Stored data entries
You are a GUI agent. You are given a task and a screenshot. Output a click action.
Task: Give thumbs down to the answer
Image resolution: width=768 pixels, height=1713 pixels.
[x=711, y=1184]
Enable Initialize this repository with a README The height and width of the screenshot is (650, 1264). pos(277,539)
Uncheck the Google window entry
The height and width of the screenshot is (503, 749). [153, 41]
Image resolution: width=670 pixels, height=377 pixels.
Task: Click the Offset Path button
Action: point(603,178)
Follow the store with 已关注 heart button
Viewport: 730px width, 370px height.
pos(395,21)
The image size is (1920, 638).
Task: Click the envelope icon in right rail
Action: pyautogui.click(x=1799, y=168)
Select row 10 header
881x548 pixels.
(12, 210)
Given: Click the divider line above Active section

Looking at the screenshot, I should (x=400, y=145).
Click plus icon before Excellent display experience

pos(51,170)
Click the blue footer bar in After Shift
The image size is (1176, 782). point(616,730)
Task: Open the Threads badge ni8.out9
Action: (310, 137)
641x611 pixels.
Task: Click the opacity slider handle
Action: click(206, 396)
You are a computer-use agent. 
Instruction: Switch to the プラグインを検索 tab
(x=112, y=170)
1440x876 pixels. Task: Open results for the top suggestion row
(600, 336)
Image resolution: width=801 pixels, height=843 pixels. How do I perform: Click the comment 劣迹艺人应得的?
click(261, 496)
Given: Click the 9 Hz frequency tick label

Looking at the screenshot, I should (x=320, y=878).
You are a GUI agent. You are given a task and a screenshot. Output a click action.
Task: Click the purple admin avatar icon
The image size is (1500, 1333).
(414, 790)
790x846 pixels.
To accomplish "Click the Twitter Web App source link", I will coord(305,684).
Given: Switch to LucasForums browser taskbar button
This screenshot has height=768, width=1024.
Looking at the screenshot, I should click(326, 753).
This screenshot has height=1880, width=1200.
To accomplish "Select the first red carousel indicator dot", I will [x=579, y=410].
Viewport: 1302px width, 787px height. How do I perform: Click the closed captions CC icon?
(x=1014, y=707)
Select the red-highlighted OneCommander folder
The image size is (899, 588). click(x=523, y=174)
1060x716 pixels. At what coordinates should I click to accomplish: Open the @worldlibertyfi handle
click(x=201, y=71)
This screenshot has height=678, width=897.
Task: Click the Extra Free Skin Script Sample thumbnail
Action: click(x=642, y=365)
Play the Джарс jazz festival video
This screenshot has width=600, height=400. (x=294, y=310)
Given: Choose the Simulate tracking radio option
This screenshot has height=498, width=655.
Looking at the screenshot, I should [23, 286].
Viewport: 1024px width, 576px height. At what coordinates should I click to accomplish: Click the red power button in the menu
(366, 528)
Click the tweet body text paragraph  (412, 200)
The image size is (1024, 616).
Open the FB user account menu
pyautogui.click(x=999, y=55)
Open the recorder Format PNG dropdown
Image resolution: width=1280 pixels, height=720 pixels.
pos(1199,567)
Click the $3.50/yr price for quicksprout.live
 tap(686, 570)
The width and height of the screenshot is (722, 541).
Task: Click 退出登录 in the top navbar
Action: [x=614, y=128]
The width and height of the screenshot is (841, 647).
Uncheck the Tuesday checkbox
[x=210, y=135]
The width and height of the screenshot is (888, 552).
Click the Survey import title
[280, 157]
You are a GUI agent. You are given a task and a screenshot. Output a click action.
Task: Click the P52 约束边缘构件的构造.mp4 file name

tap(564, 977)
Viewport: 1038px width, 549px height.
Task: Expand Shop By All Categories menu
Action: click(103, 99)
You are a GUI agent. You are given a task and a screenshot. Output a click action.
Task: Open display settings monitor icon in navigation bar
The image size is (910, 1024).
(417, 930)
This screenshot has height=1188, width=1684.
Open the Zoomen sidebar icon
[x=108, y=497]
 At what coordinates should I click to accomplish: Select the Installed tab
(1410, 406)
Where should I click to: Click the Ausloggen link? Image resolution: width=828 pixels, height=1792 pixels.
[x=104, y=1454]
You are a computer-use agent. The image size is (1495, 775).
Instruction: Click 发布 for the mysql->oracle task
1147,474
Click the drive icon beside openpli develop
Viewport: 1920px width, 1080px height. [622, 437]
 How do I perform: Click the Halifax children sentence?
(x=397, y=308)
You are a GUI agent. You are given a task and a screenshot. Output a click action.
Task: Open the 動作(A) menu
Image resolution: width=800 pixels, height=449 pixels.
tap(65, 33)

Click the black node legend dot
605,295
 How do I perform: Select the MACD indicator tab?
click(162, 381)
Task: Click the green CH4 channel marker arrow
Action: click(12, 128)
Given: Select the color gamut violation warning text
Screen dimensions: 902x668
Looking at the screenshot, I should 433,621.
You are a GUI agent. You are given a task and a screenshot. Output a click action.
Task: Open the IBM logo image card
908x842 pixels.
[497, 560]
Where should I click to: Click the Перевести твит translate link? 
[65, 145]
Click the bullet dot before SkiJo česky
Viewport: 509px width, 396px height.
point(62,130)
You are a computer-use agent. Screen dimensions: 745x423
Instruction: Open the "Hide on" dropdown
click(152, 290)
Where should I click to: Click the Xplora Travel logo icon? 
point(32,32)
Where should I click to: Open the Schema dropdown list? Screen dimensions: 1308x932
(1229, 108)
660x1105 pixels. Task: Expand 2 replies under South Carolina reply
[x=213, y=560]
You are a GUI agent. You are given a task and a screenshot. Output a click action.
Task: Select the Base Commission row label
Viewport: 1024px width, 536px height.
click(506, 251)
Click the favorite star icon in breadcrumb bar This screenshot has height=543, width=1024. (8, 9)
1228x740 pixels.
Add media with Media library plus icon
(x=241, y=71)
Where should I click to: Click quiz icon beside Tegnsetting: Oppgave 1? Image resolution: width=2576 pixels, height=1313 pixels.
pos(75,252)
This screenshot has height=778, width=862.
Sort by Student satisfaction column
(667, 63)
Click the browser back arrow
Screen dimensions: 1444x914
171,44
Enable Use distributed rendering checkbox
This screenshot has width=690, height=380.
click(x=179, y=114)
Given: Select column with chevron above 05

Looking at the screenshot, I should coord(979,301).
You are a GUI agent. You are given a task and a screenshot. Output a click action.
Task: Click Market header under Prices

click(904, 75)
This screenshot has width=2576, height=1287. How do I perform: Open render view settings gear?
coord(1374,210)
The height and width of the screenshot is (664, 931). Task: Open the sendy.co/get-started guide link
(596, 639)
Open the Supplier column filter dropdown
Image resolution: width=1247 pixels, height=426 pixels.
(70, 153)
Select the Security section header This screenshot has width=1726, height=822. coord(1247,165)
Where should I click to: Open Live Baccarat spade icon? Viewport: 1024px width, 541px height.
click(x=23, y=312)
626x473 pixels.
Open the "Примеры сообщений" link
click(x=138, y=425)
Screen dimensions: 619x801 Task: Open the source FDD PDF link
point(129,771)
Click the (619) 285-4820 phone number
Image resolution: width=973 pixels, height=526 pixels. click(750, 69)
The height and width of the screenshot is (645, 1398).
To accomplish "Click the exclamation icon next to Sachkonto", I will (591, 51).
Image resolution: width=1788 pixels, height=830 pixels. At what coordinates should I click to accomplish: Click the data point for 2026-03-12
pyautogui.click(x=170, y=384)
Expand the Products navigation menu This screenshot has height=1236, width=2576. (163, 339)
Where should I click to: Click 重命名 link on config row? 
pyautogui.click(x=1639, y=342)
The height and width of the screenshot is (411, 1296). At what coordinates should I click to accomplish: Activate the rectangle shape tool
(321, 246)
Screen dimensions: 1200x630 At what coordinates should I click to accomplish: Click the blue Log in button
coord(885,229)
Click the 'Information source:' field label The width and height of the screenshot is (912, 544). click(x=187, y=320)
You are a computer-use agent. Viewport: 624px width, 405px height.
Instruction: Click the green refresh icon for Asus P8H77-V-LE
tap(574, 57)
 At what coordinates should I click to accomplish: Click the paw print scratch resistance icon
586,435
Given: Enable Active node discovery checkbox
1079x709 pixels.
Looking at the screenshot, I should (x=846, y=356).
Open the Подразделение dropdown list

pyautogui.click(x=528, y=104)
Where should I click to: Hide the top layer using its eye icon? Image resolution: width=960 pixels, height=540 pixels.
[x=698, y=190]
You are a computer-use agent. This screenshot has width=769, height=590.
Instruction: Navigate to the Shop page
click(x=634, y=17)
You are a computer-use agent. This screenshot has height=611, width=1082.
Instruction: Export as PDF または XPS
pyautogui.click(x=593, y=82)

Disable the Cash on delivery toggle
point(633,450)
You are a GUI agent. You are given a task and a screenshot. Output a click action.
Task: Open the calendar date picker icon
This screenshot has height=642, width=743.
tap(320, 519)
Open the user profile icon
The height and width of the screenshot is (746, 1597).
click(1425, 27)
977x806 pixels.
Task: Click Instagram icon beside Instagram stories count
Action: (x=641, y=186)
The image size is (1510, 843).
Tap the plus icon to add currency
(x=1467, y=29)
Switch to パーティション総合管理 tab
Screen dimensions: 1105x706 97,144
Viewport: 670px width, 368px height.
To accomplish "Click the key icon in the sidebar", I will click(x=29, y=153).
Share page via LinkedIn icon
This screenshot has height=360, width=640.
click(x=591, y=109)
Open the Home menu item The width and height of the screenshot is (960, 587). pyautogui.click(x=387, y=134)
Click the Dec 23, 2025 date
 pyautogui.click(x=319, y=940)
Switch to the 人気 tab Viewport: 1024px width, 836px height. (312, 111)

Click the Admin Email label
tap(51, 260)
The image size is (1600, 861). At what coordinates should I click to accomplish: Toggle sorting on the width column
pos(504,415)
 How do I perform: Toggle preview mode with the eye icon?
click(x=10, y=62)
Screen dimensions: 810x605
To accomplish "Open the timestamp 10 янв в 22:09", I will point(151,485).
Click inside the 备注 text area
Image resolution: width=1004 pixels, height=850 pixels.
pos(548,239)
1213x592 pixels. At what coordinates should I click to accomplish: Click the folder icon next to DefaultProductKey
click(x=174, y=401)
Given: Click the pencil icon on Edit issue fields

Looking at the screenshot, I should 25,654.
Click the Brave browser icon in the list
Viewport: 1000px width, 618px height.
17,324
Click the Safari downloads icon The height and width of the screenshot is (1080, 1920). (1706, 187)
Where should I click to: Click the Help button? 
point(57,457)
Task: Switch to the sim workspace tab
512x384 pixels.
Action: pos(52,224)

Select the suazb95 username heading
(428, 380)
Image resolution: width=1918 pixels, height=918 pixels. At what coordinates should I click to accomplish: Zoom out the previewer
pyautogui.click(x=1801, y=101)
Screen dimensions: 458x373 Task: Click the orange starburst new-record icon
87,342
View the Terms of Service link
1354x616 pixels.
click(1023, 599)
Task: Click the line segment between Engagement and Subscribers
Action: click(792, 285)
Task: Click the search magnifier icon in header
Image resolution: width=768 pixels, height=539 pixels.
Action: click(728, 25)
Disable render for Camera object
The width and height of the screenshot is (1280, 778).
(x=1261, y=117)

**PROBLEM:**
Return, please, the lines of the data from the first through the line containing "Enable Initialize this", both kept, exactly as they stand and nothing more.

**RESULT OF THE TASK:**
You are a GUI agent. You are given a task and a screenshot. Output a click action.
Task: Give thumbs down to the answer
Image resolution: width=768 pixels, height=1713 pixels.
[x=711, y=1184]
Enable Initialize this repository with a README The height and width of the screenshot is (650, 1264). pos(277,539)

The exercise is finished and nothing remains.